[Material to process — start]

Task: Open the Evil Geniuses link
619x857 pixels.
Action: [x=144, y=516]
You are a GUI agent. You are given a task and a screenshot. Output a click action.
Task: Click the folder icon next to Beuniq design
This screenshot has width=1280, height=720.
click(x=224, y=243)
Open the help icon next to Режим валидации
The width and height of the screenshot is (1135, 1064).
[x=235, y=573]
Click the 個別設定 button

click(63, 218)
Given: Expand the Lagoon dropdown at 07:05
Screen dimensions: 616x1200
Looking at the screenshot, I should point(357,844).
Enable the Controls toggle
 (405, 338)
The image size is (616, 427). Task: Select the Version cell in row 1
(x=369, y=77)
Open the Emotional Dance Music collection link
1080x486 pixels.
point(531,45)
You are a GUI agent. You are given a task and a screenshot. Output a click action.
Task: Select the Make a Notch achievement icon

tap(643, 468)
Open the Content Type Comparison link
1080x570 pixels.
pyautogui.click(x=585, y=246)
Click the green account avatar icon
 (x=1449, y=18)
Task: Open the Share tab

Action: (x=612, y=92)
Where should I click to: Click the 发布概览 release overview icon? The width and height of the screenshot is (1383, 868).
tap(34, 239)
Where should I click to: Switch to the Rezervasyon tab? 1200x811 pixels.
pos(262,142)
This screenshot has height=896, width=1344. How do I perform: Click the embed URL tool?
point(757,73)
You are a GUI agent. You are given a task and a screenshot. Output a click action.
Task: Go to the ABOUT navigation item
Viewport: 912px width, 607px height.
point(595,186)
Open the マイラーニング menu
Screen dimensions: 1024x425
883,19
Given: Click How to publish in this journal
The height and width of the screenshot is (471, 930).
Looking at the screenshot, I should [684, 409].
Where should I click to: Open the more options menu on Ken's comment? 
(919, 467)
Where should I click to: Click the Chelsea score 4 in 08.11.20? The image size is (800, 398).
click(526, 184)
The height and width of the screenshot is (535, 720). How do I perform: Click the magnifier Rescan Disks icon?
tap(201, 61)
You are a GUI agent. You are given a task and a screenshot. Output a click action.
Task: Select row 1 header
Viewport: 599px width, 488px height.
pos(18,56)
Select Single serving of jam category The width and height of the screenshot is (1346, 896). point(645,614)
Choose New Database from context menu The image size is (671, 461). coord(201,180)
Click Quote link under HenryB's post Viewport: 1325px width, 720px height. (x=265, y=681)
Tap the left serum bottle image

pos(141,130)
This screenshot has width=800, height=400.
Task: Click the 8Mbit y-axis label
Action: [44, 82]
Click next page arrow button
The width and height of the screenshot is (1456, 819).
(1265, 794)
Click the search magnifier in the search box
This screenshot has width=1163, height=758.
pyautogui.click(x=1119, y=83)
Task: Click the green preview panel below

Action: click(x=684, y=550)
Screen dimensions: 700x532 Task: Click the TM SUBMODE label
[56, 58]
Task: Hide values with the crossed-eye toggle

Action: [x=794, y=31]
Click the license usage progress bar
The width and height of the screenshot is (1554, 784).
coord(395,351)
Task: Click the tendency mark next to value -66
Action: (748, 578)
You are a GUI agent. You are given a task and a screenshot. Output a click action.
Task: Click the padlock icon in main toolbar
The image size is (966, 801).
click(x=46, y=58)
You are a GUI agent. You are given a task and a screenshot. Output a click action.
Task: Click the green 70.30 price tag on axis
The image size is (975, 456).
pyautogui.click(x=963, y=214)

[Material to process — finish]

▶ **Instructions to follow**
Would you transcribe the data above exactly as it stands?

▶ **Problem solution**
Task: Open the Evil Geniuses link
619x857 pixels.
Action: [x=144, y=516]
You are a GUI agent. You are given a task and a screenshot. Output a click action.
Task: Click the folder icon next to Beuniq design
This screenshot has width=1280, height=720.
click(x=224, y=243)
Open the help icon next to Режим валидации
The width and height of the screenshot is (1135, 1064).
[x=235, y=573]
Click the 個別設定 button

click(63, 218)
Given: Expand the Lagoon dropdown at 07:05
Screen dimensions: 616x1200
Looking at the screenshot, I should point(357,844).
Enable the Controls toggle
 (405, 338)
The image size is (616, 427). Task: Select the Version cell in row 1
(x=369, y=77)
Open the Emotional Dance Music collection link
1080x486 pixels.
point(531,45)
You are a GUI agent. You are given a task and a screenshot. Output a click action.
Task: Select the Make a Notch achievement icon

tap(643, 468)
Open the Content Type Comparison link
1080x570 pixels.
pyautogui.click(x=585, y=246)
Click the green account avatar icon
 (x=1449, y=18)
Task: Open the Share tab

Action: (x=612, y=92)
Where should I click to: Click the 发布概览 release overview icon? The width and height of the screenshot is (1383, 868).
tap(34, 239)
Where should I click to: Switch to the Rezervasyon tab? 1200x811 pixels.
pos(262,142)
This screenshot has height=896, width=1344. How do I perform: Click the embed URL tool?
point(757,73)
You are a GUI agent. You are given a task and a screenshot. Output a click action.
Task: Go to the ABOUT navigation item
Viewport: 912px width, 607px height.
point(595,186)
Open the マイラーニング menu
Screen dimensions: 1024x425
883,19
Given: Click How to publish in this journal
The height and width of the screenshot is (471, 930).
Looking at the screenshot, I should [684, 409].
Where should I click to: Open the more options menu on Ken's comment? 
(919, 467)
Where should I click to: Click the Chelsea score 4 in 08.11.20? The image size is (800, 398).
click(526, 184)
The height and width of the screenshot is (535, 720). How do I perform: Click the magnifier Rescan Disks icon?
tap(201, 61)
You are a GUI agent. You are given a task and a screenshot. Output a click action.
Task: Select row 1 header
Viewport: 599px width, 488px height.
pos(18,56)
Select Single serving of jam category The width and height of the screenshot is (1346, 896). point(645,614)
Choose New Database from context menu The image size is (671, 461). coord(201,180)
Click Quote link under HenryB's post Viewport: 1325px width, 720px height. (x=265, y=681)
Tap the left serum bottle image

pos(141,130)
This screenshot has width=800, height=400.
Task: Click the 8Mbit y-axis label
Action: [44, 82]
Click next page arrow button
The width and height of the screenshot is (1456, 819).
(1265, 794)
Click the search magnifier in the search box
This screenshot has width=1163, height=758.
pyautogui.click(x=1119, y=83)
Task: Click the green preview panel below

Action: click(x=684, y=550)
Screen dimensions: 700x532 Task: Click the TM SUBMODE label
[56, 58]
Task: Hide values with the crossed-eye toggle

Action: [x=794, y=31]
Click the license usage progress bar
The width and height of the screenshot is (1554, 784).
coord(395,351)
Task: Click the tendency mark next to value -66
Action: (748, 578)
You are a GUI agent. You are given a task and a screenshot. Output a click action.
Task: Click the padlock icon in main toolbar
The image size is (966, 801).
click(x=46, y=58)
You are a GUI agent. You are given a task and a screenshot. Output a click action.
Task: Click the green 70.30 price tag on axis
The image size is (975, 456).
pyautogui.click(x=963, y=214)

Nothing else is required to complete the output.